EXERCISE INSTRUCTIONS: Quote the lines below verbatim, starting with the line that contains "Screen dimensions: 1306x615" and ending after the line that contains "[x=960, y=134]".

TASK INPUT:
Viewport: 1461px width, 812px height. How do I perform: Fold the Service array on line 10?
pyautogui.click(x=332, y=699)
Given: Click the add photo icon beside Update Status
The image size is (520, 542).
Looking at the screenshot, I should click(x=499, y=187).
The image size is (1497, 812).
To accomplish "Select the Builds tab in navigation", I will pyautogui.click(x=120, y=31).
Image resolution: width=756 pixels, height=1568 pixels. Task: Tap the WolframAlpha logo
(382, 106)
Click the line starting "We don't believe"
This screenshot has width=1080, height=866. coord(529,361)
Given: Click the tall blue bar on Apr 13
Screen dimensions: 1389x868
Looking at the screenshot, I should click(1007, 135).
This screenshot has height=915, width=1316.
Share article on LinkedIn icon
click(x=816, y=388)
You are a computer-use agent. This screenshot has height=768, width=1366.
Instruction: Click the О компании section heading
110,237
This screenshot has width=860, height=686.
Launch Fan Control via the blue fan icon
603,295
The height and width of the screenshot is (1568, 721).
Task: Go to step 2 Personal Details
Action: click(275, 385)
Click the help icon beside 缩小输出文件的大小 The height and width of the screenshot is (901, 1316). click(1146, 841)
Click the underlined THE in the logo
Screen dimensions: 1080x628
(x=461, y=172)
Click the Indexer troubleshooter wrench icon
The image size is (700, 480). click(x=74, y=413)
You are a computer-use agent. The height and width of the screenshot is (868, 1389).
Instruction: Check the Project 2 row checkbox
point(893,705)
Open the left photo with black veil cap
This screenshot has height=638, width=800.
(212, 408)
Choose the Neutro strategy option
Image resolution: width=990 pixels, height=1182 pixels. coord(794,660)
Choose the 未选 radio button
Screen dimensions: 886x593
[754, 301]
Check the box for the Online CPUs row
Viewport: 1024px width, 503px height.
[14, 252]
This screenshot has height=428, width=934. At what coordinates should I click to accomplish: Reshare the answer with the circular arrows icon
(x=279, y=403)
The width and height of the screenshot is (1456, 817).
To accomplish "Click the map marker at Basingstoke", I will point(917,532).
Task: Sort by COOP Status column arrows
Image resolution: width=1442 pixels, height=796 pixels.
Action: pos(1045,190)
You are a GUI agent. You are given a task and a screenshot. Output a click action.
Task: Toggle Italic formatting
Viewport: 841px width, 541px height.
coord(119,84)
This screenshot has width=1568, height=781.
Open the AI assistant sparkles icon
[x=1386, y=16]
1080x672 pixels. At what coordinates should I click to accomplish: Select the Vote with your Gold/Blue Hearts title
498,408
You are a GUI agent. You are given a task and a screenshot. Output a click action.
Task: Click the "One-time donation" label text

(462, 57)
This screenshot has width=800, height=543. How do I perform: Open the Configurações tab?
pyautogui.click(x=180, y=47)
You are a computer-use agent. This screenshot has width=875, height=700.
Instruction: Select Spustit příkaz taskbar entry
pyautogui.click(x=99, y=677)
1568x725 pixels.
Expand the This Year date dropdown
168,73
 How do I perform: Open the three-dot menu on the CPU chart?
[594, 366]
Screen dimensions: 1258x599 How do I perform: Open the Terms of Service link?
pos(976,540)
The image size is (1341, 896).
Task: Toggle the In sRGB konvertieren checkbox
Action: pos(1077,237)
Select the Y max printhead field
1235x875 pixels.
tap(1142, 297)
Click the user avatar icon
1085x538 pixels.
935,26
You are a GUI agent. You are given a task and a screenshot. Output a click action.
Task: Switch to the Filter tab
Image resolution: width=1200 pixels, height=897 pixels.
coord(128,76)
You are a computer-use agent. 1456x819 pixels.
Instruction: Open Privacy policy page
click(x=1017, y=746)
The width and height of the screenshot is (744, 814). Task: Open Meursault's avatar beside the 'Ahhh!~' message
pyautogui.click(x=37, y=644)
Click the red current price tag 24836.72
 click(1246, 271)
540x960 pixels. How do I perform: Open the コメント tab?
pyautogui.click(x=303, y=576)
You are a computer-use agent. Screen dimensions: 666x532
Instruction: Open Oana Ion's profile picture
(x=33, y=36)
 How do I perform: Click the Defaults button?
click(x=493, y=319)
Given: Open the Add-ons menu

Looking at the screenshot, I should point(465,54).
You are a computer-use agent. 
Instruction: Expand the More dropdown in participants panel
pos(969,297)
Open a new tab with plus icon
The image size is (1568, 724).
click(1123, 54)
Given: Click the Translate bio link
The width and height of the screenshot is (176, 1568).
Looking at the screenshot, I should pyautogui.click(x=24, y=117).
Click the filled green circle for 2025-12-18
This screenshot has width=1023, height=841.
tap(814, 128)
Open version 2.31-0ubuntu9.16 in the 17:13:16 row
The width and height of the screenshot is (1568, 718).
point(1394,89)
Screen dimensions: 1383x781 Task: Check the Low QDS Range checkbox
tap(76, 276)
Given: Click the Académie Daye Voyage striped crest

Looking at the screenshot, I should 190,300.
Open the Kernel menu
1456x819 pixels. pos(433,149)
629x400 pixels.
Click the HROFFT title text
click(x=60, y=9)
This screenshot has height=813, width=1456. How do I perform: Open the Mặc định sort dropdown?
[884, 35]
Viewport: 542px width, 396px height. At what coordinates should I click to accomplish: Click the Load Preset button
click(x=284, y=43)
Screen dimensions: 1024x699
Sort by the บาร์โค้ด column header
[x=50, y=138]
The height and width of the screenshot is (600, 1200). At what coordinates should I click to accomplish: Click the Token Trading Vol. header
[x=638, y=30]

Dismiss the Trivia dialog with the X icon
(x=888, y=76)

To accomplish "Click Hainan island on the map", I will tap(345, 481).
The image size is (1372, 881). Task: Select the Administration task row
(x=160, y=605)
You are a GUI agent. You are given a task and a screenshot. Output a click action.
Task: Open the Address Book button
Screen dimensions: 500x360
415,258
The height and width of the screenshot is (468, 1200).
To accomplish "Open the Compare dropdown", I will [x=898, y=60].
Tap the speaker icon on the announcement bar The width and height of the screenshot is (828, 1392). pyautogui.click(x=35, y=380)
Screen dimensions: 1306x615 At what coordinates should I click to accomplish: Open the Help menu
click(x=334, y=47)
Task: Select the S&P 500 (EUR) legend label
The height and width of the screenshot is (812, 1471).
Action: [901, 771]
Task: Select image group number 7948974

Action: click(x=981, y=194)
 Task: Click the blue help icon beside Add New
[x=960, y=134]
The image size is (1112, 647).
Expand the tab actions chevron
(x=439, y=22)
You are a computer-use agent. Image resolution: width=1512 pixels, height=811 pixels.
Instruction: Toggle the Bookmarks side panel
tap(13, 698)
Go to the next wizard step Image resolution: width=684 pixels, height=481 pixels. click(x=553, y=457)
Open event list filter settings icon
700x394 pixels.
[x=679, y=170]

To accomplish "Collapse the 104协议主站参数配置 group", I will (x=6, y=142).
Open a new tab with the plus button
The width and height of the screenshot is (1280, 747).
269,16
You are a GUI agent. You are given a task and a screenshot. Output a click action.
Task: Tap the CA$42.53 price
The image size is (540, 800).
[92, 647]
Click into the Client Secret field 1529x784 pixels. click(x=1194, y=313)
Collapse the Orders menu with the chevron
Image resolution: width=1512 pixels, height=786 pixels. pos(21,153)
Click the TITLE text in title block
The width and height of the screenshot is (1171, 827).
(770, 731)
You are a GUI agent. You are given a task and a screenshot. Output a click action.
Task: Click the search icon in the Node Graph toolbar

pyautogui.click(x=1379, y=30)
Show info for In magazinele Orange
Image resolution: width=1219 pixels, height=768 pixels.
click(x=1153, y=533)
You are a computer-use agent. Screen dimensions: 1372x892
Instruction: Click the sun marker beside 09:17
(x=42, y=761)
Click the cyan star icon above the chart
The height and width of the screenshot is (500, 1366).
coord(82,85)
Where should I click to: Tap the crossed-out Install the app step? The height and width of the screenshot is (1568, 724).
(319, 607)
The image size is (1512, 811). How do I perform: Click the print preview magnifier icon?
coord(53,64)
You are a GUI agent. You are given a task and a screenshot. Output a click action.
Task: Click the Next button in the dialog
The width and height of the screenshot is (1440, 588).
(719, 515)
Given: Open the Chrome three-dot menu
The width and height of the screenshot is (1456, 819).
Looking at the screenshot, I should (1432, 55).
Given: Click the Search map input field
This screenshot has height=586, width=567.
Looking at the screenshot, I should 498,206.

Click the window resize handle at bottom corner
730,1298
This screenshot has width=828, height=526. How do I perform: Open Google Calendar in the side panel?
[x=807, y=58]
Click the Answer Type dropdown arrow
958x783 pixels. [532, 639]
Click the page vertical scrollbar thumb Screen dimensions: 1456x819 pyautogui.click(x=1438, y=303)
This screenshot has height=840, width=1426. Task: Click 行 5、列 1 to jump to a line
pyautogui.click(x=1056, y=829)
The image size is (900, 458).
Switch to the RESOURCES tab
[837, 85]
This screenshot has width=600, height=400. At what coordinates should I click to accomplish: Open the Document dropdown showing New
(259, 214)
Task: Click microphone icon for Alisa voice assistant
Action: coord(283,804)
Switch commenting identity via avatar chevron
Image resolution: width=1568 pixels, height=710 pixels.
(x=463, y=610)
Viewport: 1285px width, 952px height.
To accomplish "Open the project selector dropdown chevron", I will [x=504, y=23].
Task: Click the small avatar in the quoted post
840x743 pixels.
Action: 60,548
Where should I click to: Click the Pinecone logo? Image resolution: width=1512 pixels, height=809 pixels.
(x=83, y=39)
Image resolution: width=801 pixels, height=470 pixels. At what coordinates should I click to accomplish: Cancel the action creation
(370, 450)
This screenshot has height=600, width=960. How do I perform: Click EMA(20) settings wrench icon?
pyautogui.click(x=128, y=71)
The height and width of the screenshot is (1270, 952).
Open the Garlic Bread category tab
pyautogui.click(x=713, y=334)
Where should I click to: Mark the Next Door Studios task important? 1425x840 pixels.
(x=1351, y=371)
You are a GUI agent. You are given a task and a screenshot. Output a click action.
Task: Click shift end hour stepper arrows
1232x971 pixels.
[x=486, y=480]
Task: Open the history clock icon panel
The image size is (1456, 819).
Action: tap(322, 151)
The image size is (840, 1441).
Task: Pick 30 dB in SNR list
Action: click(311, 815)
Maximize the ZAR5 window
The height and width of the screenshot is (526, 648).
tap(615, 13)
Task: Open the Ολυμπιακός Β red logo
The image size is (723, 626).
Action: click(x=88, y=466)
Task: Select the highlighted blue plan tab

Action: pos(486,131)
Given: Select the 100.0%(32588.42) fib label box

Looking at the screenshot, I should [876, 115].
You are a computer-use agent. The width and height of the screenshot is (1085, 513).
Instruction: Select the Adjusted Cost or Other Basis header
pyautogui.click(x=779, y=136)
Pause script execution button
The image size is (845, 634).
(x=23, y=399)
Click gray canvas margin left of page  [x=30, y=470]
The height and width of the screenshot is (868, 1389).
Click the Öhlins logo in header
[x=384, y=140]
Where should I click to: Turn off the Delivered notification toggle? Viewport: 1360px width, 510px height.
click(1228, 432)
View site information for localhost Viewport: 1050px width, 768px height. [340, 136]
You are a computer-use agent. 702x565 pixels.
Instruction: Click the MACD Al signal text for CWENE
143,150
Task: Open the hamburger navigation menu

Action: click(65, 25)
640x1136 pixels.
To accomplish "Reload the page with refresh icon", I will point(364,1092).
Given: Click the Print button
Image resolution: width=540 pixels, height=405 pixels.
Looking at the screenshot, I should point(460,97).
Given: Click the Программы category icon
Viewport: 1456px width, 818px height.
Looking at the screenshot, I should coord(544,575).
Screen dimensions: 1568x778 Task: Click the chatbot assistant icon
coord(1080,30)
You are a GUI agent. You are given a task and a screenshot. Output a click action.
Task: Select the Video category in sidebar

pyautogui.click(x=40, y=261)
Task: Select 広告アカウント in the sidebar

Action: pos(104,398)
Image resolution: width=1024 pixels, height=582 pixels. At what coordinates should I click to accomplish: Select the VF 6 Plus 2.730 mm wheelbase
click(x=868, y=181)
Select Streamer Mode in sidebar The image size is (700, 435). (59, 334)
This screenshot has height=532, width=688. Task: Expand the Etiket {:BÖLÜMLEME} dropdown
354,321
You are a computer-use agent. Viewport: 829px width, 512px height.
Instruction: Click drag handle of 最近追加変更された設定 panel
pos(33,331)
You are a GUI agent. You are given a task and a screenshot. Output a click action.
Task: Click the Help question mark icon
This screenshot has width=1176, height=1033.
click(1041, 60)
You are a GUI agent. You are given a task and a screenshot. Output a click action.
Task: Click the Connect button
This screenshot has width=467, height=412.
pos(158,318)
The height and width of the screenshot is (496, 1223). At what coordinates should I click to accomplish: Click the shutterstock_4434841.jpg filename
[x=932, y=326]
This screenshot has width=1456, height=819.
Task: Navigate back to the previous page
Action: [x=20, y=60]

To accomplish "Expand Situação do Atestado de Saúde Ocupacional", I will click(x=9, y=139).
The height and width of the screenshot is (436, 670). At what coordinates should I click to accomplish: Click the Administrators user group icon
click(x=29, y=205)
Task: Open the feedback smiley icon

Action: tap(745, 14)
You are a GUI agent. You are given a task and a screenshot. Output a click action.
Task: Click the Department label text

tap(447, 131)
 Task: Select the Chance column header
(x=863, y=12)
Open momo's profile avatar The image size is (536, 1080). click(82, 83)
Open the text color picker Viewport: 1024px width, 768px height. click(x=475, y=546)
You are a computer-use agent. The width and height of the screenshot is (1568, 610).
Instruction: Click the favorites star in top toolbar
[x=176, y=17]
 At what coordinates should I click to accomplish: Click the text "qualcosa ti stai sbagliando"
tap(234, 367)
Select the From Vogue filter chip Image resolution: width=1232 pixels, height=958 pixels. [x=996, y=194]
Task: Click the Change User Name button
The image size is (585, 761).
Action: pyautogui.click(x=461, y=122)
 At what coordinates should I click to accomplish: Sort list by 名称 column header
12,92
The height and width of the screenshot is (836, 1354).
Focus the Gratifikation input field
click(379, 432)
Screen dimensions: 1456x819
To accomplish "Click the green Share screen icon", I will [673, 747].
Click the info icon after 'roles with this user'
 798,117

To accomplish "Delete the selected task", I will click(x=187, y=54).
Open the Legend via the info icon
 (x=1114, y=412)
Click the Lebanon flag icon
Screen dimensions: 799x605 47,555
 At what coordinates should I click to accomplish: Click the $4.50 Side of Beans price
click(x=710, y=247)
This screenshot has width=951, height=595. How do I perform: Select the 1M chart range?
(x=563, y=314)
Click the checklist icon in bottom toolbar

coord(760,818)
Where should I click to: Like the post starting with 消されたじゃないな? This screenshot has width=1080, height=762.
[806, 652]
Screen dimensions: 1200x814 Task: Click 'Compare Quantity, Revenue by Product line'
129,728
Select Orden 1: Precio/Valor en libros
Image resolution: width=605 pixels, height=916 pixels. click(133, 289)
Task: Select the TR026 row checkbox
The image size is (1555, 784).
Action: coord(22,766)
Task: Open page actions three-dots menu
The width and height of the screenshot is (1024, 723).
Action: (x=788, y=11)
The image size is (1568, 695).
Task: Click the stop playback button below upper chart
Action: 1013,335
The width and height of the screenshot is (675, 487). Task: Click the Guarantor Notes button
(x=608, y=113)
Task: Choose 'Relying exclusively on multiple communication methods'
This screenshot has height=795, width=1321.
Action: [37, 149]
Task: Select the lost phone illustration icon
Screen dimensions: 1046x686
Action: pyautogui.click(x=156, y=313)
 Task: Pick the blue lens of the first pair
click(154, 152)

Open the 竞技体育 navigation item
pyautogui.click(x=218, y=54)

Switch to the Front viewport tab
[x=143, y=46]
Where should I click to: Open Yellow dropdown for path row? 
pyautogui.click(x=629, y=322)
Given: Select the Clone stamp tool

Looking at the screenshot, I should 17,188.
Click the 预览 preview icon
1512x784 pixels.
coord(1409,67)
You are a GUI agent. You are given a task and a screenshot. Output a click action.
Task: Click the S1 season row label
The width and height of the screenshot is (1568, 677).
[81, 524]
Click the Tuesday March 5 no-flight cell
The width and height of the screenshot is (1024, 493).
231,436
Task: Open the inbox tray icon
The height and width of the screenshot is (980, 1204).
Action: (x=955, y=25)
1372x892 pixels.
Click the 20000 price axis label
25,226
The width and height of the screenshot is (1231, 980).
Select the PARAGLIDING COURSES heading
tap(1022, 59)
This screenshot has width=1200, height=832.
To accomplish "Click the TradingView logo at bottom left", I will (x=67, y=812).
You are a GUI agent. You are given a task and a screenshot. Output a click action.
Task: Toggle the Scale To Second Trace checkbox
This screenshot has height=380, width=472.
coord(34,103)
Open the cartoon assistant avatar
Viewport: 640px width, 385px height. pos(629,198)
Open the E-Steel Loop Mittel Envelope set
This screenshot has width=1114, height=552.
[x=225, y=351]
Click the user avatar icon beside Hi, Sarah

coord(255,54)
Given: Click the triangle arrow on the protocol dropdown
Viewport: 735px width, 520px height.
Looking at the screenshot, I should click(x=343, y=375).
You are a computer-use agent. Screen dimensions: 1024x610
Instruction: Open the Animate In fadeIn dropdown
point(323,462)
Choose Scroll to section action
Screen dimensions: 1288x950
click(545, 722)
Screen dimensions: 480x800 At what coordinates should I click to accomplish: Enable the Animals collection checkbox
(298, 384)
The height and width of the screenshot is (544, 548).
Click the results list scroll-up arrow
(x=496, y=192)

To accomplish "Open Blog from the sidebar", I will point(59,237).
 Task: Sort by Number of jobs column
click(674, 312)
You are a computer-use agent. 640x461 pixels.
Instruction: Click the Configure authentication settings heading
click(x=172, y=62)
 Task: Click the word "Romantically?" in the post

SOLUTION:
Screen dimensions: 1306x615 At what coordinates should I click to accomplish: Open the Help menu
click(x=334, y=47)
Task: Select the S&P 500 (EUR) legend label
The height and width of the screenshot is (812, 1471).
Action: [901, 771]
Task: Select image group number 7948974

Action: click(x=981, y=194)
 Task: Click the blue help icon beside Add New
[x=960, y=134]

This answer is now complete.